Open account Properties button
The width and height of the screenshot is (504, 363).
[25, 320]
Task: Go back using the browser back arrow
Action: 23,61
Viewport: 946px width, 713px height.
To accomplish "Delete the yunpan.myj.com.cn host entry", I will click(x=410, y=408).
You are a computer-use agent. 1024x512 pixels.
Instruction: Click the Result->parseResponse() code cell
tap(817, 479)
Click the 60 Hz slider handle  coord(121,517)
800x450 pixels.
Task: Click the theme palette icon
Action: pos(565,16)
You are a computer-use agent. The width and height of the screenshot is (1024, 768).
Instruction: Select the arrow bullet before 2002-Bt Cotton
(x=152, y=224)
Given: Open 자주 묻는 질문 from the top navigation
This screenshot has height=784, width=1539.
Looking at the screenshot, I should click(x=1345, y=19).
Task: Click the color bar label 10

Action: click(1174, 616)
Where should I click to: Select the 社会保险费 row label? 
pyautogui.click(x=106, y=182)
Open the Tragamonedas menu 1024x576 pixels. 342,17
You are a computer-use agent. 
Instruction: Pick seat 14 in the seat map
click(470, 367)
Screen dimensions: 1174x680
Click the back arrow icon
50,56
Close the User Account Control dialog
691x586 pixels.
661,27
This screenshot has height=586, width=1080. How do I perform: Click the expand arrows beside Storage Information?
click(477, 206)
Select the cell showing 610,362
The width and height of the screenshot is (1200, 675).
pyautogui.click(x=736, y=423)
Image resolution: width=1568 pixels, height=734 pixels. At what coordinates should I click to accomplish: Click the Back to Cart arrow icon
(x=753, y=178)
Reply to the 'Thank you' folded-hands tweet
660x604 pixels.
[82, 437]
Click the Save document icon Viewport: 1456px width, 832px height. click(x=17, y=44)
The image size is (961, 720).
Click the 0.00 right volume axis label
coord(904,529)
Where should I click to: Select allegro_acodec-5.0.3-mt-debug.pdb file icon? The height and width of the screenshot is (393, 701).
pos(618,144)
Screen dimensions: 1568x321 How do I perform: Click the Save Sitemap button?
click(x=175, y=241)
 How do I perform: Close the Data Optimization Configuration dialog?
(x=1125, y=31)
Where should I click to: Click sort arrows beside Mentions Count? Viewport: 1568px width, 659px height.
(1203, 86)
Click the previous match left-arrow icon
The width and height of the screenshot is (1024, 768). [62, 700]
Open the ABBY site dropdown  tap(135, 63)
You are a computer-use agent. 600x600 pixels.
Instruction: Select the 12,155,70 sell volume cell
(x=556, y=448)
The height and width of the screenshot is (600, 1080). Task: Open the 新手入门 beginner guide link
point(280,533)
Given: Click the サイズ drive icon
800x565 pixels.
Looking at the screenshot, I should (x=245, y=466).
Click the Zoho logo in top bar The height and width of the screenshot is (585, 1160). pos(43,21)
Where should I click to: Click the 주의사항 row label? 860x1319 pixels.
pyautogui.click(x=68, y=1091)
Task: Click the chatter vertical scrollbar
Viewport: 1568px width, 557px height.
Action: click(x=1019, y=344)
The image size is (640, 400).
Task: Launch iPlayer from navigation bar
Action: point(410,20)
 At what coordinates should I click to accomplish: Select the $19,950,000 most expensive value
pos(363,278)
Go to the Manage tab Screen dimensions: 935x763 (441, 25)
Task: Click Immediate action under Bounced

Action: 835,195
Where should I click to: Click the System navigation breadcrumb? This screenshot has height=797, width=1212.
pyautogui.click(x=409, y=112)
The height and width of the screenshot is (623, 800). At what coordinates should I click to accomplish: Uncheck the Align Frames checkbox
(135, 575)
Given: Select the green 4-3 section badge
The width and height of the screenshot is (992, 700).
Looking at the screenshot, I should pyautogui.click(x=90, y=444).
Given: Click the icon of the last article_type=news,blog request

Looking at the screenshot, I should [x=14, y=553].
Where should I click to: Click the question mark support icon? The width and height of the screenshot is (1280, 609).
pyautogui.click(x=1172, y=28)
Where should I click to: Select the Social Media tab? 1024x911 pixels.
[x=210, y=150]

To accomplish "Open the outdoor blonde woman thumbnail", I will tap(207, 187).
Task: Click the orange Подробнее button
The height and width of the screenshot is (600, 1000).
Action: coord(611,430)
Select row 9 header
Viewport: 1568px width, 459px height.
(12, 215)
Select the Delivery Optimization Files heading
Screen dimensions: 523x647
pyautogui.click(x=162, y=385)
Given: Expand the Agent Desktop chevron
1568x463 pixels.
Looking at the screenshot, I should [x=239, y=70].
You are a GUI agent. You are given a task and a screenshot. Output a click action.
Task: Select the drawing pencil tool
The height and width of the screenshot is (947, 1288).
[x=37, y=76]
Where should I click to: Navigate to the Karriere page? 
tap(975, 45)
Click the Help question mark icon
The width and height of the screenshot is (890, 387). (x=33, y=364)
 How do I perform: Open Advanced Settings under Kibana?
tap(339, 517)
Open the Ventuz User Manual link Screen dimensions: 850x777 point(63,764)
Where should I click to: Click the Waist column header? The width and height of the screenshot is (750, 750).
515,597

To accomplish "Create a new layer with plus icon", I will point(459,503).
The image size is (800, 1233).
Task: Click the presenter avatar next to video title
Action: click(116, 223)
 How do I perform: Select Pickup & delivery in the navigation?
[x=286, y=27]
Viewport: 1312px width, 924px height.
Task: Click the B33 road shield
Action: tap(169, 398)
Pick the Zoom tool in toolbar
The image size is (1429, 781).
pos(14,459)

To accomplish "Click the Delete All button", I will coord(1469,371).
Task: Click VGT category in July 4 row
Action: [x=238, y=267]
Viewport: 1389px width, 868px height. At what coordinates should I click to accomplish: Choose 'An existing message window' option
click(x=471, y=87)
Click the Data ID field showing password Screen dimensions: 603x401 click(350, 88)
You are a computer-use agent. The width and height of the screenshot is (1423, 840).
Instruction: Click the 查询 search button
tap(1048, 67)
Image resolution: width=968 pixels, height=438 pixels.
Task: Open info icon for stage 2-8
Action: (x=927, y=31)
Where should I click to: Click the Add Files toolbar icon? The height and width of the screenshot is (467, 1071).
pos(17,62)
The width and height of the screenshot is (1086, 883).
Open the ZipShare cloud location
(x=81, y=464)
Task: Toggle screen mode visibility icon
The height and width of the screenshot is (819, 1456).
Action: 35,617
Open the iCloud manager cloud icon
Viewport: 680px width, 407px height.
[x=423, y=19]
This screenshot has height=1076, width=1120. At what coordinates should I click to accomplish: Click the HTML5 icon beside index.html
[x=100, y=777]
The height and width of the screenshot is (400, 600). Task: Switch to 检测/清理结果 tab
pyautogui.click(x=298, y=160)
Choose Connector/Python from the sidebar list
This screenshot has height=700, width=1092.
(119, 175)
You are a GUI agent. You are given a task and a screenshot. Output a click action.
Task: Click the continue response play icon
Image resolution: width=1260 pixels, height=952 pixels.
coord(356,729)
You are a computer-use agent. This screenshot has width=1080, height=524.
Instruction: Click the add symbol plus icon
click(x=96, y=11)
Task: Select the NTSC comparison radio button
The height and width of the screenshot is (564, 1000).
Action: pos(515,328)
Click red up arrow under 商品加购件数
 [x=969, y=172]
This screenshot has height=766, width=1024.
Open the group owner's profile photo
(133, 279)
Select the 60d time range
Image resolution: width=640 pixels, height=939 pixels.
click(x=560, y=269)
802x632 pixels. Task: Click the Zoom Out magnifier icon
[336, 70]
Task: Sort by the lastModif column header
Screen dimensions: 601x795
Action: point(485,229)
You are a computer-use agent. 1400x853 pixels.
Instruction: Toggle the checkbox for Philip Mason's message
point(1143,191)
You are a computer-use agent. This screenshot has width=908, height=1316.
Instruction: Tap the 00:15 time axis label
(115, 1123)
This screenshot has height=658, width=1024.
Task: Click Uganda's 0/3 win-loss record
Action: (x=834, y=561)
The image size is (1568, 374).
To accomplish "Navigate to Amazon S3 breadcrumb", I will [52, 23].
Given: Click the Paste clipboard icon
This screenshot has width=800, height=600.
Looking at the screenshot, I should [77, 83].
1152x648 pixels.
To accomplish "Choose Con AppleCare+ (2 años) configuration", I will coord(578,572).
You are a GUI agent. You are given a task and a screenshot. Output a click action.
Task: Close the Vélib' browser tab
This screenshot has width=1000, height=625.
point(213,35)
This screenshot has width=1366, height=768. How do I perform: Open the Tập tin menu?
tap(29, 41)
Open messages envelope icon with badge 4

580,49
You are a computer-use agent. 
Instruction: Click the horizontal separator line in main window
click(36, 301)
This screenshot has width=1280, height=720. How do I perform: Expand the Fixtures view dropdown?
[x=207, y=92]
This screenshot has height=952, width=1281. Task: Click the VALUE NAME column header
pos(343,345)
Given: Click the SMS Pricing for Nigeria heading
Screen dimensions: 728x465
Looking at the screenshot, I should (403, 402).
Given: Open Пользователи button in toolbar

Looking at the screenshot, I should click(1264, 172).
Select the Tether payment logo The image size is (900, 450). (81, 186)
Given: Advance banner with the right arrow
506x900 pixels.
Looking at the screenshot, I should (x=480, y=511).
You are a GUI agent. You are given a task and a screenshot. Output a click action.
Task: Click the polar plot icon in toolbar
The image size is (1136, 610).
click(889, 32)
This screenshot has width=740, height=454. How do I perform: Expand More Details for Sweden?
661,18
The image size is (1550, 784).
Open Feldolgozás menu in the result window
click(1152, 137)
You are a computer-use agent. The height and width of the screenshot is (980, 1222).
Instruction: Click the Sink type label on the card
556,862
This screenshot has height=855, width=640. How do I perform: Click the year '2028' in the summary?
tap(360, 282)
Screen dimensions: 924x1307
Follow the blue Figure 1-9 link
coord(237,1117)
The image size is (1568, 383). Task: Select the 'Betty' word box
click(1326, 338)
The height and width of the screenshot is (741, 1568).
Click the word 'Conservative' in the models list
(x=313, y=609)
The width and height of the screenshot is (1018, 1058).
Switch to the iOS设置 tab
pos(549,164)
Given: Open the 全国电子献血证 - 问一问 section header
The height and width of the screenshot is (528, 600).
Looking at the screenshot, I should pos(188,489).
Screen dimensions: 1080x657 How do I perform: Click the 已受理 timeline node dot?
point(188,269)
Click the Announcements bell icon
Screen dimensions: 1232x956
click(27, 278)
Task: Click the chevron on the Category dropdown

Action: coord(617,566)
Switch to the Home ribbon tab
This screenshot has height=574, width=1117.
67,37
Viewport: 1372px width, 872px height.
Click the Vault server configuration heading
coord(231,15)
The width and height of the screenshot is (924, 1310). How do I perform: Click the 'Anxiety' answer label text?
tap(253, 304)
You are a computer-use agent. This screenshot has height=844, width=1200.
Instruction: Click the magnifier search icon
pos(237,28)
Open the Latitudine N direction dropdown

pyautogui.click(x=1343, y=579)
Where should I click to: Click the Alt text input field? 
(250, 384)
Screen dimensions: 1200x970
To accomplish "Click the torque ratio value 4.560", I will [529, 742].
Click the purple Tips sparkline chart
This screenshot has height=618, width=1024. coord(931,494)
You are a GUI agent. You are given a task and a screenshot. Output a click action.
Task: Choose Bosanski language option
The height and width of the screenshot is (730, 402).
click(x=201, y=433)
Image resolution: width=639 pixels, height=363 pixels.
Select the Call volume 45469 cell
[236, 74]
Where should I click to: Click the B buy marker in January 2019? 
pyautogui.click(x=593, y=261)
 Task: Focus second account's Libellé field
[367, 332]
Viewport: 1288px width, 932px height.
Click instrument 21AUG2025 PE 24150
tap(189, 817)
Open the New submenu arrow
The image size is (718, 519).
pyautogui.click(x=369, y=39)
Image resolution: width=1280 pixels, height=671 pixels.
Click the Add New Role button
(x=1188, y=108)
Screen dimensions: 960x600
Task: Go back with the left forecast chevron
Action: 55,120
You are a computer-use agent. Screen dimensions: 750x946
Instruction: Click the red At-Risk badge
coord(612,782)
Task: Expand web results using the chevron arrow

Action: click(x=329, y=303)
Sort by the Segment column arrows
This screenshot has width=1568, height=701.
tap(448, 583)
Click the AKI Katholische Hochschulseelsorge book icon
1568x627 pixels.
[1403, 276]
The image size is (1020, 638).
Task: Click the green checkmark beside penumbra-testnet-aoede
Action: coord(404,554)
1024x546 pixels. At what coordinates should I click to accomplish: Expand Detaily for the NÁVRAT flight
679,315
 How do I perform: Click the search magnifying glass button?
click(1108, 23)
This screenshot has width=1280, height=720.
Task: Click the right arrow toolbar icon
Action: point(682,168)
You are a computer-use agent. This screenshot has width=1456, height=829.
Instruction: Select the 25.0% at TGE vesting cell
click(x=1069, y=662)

> **INSTRUCTIONS TO FOLLOW**
From the entries, copy every line in which the string "section" can be found.

> **RESULT**
Given: Select the green 4-3 section badge
Given: Open the 全国电子献血证 - 问一问 section header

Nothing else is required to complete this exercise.